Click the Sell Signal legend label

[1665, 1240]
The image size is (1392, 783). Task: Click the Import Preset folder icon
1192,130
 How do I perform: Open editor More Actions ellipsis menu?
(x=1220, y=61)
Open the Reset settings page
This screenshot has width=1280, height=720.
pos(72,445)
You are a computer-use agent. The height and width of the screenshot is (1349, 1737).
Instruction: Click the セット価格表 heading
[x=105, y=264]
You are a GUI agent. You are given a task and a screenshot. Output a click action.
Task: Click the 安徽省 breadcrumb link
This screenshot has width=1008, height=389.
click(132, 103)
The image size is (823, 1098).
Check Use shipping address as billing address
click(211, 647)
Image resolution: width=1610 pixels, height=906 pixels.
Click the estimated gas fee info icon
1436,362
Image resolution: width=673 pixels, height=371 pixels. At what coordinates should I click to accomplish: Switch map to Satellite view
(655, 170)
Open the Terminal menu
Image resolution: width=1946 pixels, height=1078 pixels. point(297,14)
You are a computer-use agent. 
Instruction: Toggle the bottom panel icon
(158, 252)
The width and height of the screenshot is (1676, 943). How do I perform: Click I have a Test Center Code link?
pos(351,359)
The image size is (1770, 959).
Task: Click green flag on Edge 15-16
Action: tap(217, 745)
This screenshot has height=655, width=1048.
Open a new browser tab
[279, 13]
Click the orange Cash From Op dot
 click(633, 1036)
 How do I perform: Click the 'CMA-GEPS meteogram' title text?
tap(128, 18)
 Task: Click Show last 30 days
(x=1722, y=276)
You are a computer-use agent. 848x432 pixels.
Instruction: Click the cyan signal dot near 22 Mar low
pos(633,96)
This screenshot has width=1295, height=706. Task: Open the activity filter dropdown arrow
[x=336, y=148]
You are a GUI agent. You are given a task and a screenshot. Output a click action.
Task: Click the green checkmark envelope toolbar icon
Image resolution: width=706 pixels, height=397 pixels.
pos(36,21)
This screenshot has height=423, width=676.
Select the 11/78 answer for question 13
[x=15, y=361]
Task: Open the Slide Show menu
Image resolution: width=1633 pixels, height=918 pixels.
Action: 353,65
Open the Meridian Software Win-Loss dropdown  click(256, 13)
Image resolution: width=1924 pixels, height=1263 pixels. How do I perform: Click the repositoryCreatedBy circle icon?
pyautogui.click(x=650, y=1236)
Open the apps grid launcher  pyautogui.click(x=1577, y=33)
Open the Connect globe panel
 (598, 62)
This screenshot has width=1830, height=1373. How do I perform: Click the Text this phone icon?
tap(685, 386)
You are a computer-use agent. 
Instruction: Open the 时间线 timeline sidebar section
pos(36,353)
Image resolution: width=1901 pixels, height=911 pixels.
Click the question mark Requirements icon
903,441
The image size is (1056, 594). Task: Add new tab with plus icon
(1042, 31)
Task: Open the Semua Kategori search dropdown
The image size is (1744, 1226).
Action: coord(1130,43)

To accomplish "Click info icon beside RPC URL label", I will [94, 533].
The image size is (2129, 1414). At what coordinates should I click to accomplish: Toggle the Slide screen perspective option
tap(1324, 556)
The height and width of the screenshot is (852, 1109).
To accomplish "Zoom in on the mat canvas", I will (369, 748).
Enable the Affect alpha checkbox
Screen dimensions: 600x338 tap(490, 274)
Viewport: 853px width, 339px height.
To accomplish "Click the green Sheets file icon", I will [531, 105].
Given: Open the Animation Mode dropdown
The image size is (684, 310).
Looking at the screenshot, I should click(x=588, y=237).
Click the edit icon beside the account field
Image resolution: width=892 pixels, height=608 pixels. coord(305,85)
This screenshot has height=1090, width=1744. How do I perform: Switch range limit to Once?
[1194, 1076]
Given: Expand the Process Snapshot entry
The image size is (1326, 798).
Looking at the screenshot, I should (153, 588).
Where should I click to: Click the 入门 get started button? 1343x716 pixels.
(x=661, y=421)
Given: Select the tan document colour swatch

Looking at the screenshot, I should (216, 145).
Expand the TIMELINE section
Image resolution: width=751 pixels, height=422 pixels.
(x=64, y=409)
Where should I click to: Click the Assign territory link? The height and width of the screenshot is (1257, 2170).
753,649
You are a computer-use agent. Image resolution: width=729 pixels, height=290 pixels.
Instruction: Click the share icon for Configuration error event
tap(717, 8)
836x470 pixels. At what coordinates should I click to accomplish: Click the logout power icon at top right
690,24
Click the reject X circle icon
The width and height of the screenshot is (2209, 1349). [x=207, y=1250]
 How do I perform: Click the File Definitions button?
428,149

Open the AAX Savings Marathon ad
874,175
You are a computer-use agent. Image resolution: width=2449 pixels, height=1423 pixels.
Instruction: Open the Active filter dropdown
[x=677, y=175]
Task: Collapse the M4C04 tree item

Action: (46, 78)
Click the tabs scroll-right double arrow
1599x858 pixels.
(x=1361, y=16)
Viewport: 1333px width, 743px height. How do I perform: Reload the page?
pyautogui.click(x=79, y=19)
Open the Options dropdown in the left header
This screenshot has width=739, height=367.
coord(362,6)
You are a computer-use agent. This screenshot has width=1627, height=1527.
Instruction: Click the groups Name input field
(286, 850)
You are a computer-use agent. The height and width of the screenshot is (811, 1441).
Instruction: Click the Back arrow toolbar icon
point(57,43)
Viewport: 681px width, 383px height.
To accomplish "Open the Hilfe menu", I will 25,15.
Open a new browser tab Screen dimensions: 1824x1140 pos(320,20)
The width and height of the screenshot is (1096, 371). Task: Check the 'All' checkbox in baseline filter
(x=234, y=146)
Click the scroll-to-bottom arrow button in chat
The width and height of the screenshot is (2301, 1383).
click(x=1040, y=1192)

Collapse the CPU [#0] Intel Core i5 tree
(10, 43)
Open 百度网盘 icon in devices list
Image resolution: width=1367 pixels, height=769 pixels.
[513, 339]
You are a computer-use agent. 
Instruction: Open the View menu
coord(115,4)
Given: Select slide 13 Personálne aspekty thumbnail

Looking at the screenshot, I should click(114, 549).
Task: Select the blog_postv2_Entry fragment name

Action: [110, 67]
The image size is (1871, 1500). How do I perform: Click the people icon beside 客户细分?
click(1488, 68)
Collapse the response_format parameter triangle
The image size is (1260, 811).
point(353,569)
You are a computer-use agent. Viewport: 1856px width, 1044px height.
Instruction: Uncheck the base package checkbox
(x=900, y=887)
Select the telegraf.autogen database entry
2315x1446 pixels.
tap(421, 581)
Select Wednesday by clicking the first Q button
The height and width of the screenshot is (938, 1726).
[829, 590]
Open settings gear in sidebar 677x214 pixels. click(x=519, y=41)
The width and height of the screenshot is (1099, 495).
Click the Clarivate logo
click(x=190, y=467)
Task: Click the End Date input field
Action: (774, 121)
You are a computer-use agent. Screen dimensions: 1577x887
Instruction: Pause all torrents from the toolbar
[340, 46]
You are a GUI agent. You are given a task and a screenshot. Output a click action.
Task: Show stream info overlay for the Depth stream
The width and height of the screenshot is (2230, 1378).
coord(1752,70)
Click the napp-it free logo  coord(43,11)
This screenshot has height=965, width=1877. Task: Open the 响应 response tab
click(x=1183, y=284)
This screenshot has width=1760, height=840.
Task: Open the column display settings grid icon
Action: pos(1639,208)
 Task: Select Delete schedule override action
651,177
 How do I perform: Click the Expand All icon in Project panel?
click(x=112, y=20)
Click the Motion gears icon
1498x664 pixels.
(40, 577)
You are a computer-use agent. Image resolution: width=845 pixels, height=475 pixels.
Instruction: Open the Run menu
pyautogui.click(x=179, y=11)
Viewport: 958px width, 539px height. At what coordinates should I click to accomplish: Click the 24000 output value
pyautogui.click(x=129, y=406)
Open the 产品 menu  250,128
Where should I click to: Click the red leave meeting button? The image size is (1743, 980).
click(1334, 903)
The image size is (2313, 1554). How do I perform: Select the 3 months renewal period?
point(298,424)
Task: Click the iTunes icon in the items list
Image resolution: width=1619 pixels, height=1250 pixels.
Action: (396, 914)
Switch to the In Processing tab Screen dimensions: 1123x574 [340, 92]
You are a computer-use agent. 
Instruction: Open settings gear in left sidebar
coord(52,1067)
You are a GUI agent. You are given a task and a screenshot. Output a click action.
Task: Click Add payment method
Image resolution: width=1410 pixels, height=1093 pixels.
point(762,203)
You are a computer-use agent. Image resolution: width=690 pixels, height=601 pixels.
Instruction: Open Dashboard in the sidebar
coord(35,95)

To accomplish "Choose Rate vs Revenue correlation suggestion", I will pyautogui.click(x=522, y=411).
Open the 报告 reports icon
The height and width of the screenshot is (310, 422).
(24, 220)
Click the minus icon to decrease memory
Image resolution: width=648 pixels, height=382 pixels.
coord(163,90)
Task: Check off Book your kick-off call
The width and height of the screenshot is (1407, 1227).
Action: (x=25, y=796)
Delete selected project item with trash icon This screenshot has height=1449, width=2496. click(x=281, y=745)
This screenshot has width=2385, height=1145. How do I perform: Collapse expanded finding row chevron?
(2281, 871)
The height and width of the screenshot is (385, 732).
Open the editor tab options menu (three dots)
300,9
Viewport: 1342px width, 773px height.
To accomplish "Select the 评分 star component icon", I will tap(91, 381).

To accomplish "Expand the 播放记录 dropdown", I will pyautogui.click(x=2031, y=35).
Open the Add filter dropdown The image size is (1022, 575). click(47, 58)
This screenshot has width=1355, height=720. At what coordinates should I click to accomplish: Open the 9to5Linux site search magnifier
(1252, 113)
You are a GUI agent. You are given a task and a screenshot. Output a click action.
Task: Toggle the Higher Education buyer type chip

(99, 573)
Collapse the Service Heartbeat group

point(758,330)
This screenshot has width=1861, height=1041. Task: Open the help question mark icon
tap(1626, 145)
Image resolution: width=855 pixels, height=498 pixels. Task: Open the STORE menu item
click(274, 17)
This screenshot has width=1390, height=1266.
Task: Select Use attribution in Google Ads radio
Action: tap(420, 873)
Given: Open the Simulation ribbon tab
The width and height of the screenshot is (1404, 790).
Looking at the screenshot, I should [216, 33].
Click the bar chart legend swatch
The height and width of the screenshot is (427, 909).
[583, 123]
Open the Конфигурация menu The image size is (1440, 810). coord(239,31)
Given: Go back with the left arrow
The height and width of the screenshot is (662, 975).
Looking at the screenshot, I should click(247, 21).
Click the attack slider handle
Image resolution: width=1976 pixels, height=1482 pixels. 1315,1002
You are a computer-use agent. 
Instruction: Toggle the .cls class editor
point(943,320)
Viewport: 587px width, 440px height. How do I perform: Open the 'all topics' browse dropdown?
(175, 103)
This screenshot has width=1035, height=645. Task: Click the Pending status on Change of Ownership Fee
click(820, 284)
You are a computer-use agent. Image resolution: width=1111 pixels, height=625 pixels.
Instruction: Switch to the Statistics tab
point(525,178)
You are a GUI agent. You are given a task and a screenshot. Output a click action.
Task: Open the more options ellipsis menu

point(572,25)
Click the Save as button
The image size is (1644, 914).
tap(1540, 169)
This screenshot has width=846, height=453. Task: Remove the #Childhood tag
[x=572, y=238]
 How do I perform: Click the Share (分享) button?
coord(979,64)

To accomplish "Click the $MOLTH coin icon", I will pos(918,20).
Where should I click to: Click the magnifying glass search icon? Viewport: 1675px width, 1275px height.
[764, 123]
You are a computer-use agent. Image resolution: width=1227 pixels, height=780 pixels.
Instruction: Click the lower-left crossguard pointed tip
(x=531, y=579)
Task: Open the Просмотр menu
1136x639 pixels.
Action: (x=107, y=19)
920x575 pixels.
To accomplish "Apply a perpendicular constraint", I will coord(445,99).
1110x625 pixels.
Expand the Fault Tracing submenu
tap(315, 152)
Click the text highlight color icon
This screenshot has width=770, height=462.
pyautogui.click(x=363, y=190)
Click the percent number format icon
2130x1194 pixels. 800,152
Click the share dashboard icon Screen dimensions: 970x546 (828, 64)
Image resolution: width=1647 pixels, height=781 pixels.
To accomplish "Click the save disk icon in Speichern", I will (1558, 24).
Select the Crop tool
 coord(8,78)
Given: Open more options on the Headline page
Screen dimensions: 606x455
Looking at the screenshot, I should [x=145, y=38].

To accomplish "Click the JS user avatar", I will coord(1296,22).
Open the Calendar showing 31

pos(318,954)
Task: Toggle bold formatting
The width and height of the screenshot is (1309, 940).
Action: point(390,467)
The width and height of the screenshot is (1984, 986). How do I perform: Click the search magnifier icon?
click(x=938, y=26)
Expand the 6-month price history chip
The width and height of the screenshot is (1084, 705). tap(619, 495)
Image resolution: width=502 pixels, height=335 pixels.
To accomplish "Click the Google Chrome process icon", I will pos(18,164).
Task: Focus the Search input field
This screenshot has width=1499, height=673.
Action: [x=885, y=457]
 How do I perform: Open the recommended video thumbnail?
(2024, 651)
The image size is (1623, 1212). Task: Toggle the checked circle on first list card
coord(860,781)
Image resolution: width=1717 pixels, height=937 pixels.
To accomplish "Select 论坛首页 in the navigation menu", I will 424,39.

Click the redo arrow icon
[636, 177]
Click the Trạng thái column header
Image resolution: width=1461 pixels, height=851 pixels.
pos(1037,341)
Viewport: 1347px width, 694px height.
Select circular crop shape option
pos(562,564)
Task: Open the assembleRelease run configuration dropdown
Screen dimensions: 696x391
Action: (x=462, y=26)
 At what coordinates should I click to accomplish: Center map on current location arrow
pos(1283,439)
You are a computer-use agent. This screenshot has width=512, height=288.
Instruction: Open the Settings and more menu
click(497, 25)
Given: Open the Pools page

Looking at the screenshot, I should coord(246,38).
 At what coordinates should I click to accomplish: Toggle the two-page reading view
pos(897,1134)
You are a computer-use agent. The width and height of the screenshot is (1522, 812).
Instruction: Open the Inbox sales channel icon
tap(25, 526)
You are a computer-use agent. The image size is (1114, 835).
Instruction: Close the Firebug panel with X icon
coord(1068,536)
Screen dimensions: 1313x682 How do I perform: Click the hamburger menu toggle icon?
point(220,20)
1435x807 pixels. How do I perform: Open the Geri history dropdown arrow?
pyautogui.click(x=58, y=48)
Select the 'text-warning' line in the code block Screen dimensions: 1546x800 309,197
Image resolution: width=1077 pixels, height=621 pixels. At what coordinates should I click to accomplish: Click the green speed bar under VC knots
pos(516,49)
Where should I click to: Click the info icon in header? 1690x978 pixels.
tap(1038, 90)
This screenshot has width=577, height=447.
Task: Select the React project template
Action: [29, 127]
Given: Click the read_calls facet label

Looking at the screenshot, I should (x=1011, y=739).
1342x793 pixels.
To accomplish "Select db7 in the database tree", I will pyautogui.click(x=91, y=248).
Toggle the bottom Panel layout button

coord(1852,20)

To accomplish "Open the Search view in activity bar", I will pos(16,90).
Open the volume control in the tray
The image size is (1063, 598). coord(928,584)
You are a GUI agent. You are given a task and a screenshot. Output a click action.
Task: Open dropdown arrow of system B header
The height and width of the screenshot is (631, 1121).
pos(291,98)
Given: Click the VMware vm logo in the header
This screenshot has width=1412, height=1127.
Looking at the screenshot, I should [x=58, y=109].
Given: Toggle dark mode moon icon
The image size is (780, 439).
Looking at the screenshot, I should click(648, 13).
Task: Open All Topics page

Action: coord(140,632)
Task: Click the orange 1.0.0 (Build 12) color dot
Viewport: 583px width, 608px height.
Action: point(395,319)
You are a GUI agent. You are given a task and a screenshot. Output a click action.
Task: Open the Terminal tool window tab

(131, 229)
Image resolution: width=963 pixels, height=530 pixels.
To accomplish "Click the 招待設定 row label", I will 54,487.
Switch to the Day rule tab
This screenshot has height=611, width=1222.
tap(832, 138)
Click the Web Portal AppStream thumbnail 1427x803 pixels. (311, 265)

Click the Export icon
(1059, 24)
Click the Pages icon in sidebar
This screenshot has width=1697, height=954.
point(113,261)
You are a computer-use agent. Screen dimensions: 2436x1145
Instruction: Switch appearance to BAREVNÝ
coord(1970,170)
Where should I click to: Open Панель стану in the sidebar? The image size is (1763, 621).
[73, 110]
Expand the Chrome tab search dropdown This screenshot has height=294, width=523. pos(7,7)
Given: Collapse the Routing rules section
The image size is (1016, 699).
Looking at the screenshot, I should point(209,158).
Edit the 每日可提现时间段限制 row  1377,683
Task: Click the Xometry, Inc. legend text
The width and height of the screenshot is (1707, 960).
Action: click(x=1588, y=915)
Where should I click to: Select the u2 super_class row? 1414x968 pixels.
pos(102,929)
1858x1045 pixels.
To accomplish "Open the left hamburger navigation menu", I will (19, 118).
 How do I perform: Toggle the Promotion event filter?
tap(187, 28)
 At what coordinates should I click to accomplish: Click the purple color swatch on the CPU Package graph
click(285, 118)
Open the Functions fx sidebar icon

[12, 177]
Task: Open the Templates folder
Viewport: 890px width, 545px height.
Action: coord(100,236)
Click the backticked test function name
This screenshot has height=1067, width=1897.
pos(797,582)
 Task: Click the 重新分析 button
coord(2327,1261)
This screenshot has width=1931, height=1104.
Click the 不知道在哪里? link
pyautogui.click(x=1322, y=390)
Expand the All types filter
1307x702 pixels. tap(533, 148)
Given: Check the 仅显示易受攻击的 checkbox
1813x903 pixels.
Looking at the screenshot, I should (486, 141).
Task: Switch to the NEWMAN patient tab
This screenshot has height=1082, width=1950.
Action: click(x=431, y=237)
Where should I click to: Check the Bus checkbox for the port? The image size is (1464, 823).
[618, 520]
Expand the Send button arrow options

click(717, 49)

· · · · · · ·

Would you please copy exactly the part of the entries above that begins at the line containing "The width and height of the screenshot is (1309, 940)." and ends at the line containing "You are a computer-use agent. The image", both lines included?

The width and height of the screenshot is (1309, 940).
Action: point(390,467)
The width and height of the screenshot is (1984, 986). How do I perform: Click the search magnifier icon?
click(x=938, y=26)
Expand the 6-month price history chip
The width and height of the screenshot is (1084, 705). tap(619, 495)
Image resolution: width=502 pixels, height=335 pixels.
To accomplish "Click the Google Chrome process icon", I will pos(18,164).
Task: Focus the Search input field
This screenshot has width=1499, height=673.
Action: [x=885, y=457]
 How do I perform: Open the recommended video thumbnail?
(2024, 651)
The image size is (1623, 1212). Task: Toggle the checked circle on first list card
coord(860,781)
Image resolution: width=1717 pixels, height=937 pixels.
To accomplish "Select 论坛首页 in the navigation menu", I will 424,39.

Click the redo arrow icon
[636, 177]
Click the Trạng thái column header
Image resolution: width=1461 pixels, height=851 pixels.
pos(1037,341)
Viewport: 1347px width, 694px height.
Select circular crop shape option
pos(562,564)
Task: Open the assembleRelease run configuration dropdown
Screen dimensions: 696x391
Action: (x=462, y=26)
 At what coordinates should I click to accomplish: Center map on current location arrow
pos(1283,439)
You are a computer-use agent. This screenshot has width=512, height=288.
Instruction: Open the Settings and more menu
click(497, 25)
Given: Open the Pools page

Looking at the screenshot, I should coord(246,38).
 At what coordinates should I click to accomplish: Toggle the two-page reading view
pos(897,1134)
You are a computer-use agent. The width and height of the screenshot is (1522, 812).
Instruction: Open the Inbox sales channel icon
tap(25, 526)
You are a computer-use agent. The image size is (1114, 835).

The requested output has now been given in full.